EVCP Paul Alivisatos

A celebrated chemist, accomplished administrator, and longtime member of the Berkeley community, Paul Alivisatos assumed the role of Executive Vice Chancellorand Provost (EVCP) for the UC Berkeley campus on July 1, 2017.

In addition to his role as EVCP, Alivisatos is the Samsung Distinguished Professor of Nanoscience and Nanotechnology, the founding Director of the Kavli Energy Nanoscience Institute, and Director Emeritus of Lawrence Berkeley National Laboratory (Berkeley Lab), where he remains a senior faculty scientist. He also holds professorships in UC Berkeley’s departments of chemistry and materials science. As EVCP, Alivisatos worked in close partnership with Chancellor Carol Christ, and played a critical role in developing and implementing her vision and priorities for the Berkeley campus. He also had responsibility for the planning, development, implementation, assessment, and improvement of all campus academic programs, policies, and supporting infrastructure.

After a successful tenure as Director of Berkeley Lab, Alivisatos was appointed to be UC Berkeley’s Vice Chancellor for Research in March 2016. In that position, he began a review of Berkeley’s research units, institutes, and centers; fostered new faculty connections for interdisciplinary research through the creation of Berkeley Collaborative Research Opportunities; oversaw the search for the dean of the new Division of Data Sciences; and, in collaboration with the Vice Chancellor for Undergraduate Education, sponsored a series of fora aimed at assessing and strengthening current opportunities for undergraduate research. He also began an end-to-end review of research funding systems and processes on the campus.

As Director of Berkeley Lab from 2009 to 2016, Alivisatos led the development of new buildings for computational research, design efficiency, solar energy research, and biological sciences. He spearheaded several strategic initiatives including a major push in the realm of energy innovation; an effort to use microbial life to improve clean energy, environment, and health; an early-stage proposal to upgrade the Lab’s Advanced Light Source; and programs to harness the computing and data revolution to greatly advance scientific discovery.
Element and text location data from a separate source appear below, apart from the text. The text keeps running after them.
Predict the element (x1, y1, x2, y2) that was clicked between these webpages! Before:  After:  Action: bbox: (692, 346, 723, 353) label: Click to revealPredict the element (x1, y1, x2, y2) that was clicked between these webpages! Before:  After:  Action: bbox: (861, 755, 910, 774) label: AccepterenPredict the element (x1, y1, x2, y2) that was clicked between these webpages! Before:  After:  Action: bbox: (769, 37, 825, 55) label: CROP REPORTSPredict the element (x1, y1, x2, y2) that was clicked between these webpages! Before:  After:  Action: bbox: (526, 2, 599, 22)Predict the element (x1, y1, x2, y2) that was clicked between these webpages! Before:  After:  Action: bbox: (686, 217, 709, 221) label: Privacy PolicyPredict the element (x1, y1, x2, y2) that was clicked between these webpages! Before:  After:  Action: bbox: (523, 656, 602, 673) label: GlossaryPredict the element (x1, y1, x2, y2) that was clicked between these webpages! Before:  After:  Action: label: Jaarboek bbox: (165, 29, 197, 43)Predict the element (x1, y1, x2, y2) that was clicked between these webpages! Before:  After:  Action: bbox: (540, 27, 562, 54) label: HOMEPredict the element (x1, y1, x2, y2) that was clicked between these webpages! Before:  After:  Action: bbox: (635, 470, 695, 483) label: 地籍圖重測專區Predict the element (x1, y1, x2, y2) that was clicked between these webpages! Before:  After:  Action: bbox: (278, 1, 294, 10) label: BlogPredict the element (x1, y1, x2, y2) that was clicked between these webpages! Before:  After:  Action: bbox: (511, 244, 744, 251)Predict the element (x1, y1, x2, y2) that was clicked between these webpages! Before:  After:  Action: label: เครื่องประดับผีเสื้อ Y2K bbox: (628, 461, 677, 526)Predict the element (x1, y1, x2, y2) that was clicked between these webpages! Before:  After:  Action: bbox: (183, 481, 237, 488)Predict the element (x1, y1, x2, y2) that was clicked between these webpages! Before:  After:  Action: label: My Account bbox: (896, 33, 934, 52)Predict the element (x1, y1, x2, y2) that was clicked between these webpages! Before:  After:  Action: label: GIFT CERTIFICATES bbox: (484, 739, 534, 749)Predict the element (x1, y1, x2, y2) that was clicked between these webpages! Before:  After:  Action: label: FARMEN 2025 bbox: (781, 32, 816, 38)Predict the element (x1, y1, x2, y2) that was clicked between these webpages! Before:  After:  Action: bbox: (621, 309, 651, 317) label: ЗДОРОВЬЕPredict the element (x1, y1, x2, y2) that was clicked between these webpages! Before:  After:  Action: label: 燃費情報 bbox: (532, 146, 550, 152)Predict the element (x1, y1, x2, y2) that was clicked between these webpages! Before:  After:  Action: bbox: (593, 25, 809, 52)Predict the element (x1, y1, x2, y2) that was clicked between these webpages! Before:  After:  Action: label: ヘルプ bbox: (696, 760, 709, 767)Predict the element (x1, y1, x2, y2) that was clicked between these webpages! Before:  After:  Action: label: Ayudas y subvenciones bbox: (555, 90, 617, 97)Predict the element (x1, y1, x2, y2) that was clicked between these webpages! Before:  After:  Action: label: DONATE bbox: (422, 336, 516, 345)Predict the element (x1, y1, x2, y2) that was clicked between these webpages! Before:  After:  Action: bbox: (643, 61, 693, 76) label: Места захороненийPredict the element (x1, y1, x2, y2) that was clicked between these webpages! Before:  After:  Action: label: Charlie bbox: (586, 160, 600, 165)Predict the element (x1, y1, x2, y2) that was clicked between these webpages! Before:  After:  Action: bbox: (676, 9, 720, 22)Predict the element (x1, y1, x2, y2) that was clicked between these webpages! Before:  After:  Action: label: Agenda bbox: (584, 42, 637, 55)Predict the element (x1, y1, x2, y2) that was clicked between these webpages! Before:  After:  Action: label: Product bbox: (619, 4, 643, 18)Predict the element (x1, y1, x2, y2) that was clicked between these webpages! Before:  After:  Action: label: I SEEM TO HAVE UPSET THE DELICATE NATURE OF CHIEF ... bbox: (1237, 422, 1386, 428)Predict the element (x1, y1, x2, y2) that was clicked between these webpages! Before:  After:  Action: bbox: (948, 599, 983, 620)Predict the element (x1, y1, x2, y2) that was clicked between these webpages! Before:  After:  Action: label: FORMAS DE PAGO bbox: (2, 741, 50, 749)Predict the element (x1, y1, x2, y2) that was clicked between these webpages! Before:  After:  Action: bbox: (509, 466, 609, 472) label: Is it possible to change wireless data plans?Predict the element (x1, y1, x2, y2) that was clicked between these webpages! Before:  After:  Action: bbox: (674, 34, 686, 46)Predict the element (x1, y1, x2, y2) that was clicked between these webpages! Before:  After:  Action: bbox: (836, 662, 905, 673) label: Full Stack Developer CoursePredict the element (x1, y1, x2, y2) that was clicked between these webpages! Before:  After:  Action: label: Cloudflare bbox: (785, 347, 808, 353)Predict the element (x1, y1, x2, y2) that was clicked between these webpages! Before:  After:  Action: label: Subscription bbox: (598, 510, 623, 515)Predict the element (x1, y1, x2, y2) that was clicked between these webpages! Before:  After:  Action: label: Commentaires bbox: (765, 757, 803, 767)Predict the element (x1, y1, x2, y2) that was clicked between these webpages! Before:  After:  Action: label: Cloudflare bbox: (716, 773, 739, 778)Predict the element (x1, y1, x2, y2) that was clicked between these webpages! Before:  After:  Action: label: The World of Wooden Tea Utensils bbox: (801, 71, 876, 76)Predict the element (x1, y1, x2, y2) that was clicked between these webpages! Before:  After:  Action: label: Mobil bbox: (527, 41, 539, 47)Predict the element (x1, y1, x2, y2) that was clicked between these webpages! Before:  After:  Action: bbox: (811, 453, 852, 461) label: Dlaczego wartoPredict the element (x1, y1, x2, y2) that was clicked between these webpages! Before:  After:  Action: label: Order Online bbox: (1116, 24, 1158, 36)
Alivisatos received his Bachelor's degree in chemistry in 1981 from the University of Chicago and his Ph.D. in chemistry from Berkeley in 1986. He joined the campus as a faculty member in 1988. Alivisatos is a founder of two prominent nanotechnology companies, Nanosys and Quantum Dot Corp, now a part of Thermo Fisher. He is also the founding editor of Nano Letters, a publication of the American Chemical Society, and formerly served on the senior editorial board of Science magazine, a publication of the American Association for the Advancement of Science.

Alivisatos has been recognized for his accomplishments with more than 25 awards including the National Medal of Science, the American Chemical Society's Priestley Medal, the E.O. Lawrence Award, the Wolf Prize in Chemistry, BBVA Foundation Frontiers of Knowledge Award in the Basic Sciences, the Dan David Prize, the Von Hippel Award, the Linus Pauling Medal, the Eni Award for Energy and Environment, the Wilhelm Exner Medal, and the National Academy of Science Award in Chemical Sciences. He is a member of the National Academy of Sciences, the American Academy of Arts and Sciences, and the American Philosophical Society.